Il est vrai qu’il peut être parfois difficile de mettre en œuvre cette autre parole du Christ, qui figure un peu plus loin dans l’Évangile selon saint Luc : « Si quelqu’un vient à moi sans me préférer à son père, sa mère, sa femme, ses enfants, ses frères et sœurs, et même à sa propre vie, il ne peut pas être mon disciple » (Lc 14,26). En vérité, il nous faut chercher au maximum la paix avec tous ; mais Jésus nous dit que ce désir de paix ne doit pas aller jusqu’à nous compromettre avec le mal. Si par exemple l’un de nos amis ou de nos proches exprime une opinion indigne ou commet quelque chose de mal, nous pouvons être tentés, pour rester en bons termes avec cette personne, de réagir d’une façon complaisante. Pourtant, si nous faisons ainsi, nous offensons Dieu et aussi la personne en question, parce que celle-ci a en fait le droit d’entendre une parole qui l’éclaire et qui lui donne une chance de redresser son chemin. C’est vrai qu’il y a le risque que notre parole ne soit pas acceptée et provoque malgré nous une réaction négative de l’autre ; mais au moins, nous ne lui aurons causé aucun tort, et nous pouvons espérer et prier pour que notre intervention porte du fruit en son temps. N’oublions pas ceci : quand nous donnons un authentique témoignage évangélique, quelle que soit la réaction de l’autre, sa conscience nous approuve puisque la conscience de chacun est le sanctuaire où le Seigneur lui-même se fait entendre (cf. Concile Vatican II, Gaudium et spes n°16).

« Si tu veux la paix, prépare la guerre » : cet adage ancien trouve dans l’Évangile d’aujourd’hui une expression profondément spirituelle. Jésus désire la paix ; le feu de foi et de charité qu’il est venu allumer sur la terre a vraiment le pouvoir d’apporter la paix à l’humanité.

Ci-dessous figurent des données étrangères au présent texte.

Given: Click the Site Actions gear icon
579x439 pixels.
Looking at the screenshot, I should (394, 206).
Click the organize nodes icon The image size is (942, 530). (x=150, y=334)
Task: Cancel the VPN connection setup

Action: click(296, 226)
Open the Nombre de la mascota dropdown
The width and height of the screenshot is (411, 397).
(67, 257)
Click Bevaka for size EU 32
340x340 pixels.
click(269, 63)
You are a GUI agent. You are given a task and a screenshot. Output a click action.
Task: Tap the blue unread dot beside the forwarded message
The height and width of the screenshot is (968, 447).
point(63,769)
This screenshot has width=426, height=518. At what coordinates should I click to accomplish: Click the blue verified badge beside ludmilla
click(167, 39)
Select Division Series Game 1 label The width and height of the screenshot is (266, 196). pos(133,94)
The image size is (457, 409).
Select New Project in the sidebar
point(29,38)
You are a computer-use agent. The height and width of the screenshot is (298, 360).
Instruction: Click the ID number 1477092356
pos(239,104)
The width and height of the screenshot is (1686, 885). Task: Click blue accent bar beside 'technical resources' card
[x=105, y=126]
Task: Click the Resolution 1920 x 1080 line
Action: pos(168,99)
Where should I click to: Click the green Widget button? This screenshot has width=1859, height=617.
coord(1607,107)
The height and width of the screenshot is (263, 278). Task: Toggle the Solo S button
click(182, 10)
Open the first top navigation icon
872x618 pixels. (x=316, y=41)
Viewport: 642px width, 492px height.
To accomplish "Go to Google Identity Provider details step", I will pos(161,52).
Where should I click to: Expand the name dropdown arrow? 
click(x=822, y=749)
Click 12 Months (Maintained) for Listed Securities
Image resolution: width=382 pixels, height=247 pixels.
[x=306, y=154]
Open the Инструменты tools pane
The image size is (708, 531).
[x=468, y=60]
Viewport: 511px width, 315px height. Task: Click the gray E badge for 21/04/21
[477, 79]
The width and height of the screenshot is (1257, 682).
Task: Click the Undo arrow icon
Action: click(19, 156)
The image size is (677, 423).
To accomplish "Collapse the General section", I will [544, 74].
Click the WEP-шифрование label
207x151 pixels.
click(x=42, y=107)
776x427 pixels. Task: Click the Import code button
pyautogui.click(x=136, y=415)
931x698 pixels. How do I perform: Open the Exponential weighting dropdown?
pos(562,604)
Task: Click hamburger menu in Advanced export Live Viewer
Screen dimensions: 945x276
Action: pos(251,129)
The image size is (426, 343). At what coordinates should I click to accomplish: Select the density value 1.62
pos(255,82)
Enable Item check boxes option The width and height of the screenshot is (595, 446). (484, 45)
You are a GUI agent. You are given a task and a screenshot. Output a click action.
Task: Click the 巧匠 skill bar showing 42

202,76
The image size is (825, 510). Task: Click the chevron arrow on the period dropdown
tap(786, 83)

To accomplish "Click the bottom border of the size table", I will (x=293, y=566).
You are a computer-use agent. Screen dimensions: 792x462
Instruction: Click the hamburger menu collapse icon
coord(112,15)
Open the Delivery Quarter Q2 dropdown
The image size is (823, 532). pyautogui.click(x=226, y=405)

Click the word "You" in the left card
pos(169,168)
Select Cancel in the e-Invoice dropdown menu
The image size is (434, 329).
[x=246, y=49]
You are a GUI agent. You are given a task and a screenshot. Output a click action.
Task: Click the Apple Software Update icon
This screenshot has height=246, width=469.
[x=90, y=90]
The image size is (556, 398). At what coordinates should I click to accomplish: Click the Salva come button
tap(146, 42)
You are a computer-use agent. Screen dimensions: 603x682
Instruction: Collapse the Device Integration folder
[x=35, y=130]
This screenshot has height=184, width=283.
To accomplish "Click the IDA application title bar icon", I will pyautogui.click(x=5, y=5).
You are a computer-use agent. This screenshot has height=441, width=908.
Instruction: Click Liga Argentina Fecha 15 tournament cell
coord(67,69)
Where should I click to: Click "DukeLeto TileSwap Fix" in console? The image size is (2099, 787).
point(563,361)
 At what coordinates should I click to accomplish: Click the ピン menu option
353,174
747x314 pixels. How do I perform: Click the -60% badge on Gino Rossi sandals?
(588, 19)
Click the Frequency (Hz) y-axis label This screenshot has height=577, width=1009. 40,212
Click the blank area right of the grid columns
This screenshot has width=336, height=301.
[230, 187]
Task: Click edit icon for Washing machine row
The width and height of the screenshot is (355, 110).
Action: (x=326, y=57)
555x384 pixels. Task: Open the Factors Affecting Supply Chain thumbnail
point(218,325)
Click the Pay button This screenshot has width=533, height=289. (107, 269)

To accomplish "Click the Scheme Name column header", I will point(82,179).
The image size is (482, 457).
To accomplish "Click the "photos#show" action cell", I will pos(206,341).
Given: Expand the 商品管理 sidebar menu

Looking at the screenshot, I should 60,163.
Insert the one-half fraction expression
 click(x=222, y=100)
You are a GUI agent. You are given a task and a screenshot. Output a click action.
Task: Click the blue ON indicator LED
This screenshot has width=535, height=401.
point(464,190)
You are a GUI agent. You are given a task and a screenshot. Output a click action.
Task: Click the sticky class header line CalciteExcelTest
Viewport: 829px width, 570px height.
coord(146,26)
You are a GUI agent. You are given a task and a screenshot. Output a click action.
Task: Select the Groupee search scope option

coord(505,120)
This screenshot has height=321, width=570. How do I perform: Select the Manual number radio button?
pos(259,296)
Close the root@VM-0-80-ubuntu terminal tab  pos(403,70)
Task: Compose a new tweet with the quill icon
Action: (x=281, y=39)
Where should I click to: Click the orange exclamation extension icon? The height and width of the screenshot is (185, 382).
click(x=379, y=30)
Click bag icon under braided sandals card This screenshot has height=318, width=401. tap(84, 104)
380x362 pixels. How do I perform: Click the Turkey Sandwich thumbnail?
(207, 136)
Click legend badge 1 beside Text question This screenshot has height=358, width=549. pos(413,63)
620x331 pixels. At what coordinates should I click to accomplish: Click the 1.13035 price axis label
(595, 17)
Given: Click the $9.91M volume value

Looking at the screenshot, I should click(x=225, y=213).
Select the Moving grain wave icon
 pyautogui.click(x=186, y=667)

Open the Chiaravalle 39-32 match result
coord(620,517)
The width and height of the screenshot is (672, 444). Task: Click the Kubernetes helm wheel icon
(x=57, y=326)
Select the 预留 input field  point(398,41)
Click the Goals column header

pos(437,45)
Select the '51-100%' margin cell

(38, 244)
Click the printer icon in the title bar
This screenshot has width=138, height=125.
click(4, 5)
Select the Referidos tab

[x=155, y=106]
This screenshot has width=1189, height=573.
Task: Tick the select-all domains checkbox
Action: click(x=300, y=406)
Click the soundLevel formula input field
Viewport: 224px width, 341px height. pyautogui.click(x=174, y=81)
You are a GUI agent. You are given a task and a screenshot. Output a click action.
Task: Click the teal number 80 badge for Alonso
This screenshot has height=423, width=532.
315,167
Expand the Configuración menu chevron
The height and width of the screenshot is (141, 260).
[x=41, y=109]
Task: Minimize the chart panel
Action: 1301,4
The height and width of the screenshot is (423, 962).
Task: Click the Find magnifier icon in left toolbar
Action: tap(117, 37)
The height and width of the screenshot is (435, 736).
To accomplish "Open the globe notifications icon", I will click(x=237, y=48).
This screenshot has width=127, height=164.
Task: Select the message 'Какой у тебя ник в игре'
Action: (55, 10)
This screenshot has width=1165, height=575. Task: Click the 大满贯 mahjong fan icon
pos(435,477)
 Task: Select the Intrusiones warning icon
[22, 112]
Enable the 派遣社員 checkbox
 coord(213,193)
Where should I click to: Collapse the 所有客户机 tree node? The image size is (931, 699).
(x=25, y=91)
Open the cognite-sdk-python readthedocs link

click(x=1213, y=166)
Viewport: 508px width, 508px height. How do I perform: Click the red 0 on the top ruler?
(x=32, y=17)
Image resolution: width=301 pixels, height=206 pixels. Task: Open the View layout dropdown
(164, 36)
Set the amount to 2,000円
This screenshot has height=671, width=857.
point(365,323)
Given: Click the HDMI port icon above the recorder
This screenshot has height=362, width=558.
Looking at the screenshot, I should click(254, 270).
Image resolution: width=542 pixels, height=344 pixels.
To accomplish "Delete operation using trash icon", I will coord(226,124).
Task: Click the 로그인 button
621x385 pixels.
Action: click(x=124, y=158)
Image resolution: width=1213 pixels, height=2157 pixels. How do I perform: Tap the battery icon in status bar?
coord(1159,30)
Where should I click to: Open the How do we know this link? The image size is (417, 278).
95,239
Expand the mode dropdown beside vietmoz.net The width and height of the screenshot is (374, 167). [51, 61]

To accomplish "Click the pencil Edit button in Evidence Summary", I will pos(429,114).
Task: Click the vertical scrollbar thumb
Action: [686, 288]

Pourtant, cette paix ne s’établit qu’au terme du combat prodigieux que lui-même a mené contre les puissances de la mort, combat dont il est sorti victorieux. Il nous revient à chacun d’accueillir au plus intime de nos cœurs cette victoire, qui est d’abord la fin de la guerre que le vieil homme pécheur ou la vieille femme pécheresse mène en nous contre Dieu (cf. Col 3,9-10). Tel est aussi le seul chemin vers la paix authentique entre les hommes.